И он пошел прочь. Ростом малыш не дотягивал и до пояса взрослого человека, зато решимостью обладал такой, какой могли похвастать (или надеялись когда-либо хвастнуть) очень немногие взрослые люди.
Лис выпрямился, морщась от неприятного похрустывания в коленях, и взглянул на стражей, смотревших вслед Фердулфу.
— Чем меньше вы будете обсуждать то, что здесь произошло, тем лучше для вас, — сказал он. — Чем лучше для вас, тем лучше и для меня. Это ясно?
— Да, лорд король, — хором ответили караульные.
Возвращаясь к своему одеялу, Джерин все сильнее утверждался в мысли, что тайна все же раскроется. Но ему, можно считать, повезло, что Маврикс не поднял на ноги весь лагерь, ибо любой род суматохи всегда весьма нравился этому ситонийскому богу.
Он лег. Как теперь забыться, когда в душе такой кавардак, даже если не вспоминать о совершенно павшем духом Фердулфе? Он посмотрел вверх — на звезды и луны. Тайваз и Эллеб переходили от полноты к третьей четверти убывания, причем Эллеб, поднявшаяся после Тайваз, уже сияла на юго-востоке. Восход был не за горами. Джерин кивнул.
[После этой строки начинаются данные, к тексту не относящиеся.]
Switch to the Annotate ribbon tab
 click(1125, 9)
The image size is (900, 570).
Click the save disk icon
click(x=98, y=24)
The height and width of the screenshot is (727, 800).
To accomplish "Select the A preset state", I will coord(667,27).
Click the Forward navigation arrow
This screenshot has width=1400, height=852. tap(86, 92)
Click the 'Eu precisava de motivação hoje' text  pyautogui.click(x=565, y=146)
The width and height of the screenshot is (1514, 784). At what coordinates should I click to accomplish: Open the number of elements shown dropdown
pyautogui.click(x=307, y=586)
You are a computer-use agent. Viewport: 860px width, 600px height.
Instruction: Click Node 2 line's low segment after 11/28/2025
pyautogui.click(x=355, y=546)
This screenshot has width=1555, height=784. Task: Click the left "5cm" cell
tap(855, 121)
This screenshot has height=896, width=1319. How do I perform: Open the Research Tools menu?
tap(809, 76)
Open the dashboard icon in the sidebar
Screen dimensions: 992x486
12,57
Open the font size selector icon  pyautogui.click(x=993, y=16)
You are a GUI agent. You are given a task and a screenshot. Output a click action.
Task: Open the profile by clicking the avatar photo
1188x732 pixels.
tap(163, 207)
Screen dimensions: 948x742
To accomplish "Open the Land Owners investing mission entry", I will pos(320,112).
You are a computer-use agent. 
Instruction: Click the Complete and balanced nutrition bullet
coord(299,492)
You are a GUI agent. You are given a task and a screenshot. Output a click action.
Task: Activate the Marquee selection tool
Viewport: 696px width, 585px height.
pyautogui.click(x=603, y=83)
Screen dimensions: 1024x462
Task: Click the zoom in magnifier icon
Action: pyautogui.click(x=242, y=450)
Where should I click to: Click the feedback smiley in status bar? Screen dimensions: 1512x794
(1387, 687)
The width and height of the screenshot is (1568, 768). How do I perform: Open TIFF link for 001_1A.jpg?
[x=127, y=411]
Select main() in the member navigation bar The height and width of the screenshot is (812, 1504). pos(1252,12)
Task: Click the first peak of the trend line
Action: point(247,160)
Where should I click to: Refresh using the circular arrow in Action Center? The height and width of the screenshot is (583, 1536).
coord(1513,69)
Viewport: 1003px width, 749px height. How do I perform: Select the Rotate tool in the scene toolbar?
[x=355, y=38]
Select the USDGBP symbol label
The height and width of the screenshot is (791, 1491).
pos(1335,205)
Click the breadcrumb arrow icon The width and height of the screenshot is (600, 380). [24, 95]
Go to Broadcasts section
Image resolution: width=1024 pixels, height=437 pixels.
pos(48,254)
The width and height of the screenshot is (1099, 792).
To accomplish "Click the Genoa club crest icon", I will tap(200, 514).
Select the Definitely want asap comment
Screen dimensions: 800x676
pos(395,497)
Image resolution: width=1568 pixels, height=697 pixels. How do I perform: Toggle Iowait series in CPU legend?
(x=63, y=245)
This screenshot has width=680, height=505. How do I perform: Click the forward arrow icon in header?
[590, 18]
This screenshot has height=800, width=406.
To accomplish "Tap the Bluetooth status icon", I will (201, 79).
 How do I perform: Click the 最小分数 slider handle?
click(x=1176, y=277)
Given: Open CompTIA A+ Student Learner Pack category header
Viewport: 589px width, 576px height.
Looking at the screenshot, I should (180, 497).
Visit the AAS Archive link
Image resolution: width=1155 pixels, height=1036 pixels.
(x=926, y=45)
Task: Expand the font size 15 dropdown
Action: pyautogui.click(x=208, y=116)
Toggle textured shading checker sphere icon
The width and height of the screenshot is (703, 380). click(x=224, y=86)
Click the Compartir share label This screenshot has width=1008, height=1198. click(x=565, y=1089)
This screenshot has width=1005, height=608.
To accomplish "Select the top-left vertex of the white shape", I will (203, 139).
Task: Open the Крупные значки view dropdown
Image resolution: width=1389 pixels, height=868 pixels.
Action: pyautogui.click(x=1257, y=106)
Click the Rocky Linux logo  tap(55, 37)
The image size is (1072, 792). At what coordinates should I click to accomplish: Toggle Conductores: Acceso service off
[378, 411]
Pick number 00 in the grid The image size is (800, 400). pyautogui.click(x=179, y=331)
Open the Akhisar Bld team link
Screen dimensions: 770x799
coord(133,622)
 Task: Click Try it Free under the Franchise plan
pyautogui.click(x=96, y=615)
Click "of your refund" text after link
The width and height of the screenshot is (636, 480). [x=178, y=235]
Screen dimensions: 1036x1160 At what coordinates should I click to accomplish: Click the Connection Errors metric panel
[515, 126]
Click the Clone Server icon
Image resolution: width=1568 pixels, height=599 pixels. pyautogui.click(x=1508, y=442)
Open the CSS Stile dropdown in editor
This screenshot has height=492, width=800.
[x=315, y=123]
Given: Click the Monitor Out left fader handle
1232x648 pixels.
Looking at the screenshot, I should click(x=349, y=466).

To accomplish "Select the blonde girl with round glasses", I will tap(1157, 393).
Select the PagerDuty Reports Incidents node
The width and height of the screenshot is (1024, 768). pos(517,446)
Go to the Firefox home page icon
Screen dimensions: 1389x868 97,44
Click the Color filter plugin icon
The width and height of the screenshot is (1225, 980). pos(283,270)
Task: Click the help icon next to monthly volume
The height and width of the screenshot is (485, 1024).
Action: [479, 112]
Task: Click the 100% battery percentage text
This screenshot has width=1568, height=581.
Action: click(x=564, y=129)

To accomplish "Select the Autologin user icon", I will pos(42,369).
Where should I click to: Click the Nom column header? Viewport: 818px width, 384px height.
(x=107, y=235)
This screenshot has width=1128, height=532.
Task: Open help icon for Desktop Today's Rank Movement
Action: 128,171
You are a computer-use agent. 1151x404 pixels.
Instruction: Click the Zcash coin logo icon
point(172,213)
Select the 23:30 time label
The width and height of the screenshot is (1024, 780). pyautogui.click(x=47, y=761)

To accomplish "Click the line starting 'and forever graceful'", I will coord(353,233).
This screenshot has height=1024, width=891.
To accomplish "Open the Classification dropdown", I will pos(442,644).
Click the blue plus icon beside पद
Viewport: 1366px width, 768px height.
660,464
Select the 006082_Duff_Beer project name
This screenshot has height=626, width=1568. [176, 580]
С его всегдашним везением едва он успеет уснуть, как солнце тут же покажется из-за горизонта. Разумеется, так оно и случилось.
Райвин Лис подбоченился, демонстрируя возмущение. О, он умел разыгрывать возмущение, как, впрочем, и невинность, какой могли позавидовать и грудные младенцы… он частенько прятался за масками разного рода. Однако в этот раз Лис готов был поспорить, что по крайней мере большая часть гнева Райвина не являлась спектаклем.
— Ты пил вино, не позвав меня? — спросил Райвин так требовательно, словно не мог представить себе более гнусного и отвратительного поступка.
Джерин помотал головой.
— Я не выпил ни капли, — ответил он. — Пил Фердулф. И разумеется, Маврикс появился. Ты что, вправду хочешь повидаться с этим богом еще раз? Думаешь, он тоже хочет повидаться с тобой?
Райвин отмахнулся томным движением кисти, принятым у южан за Хай Керс.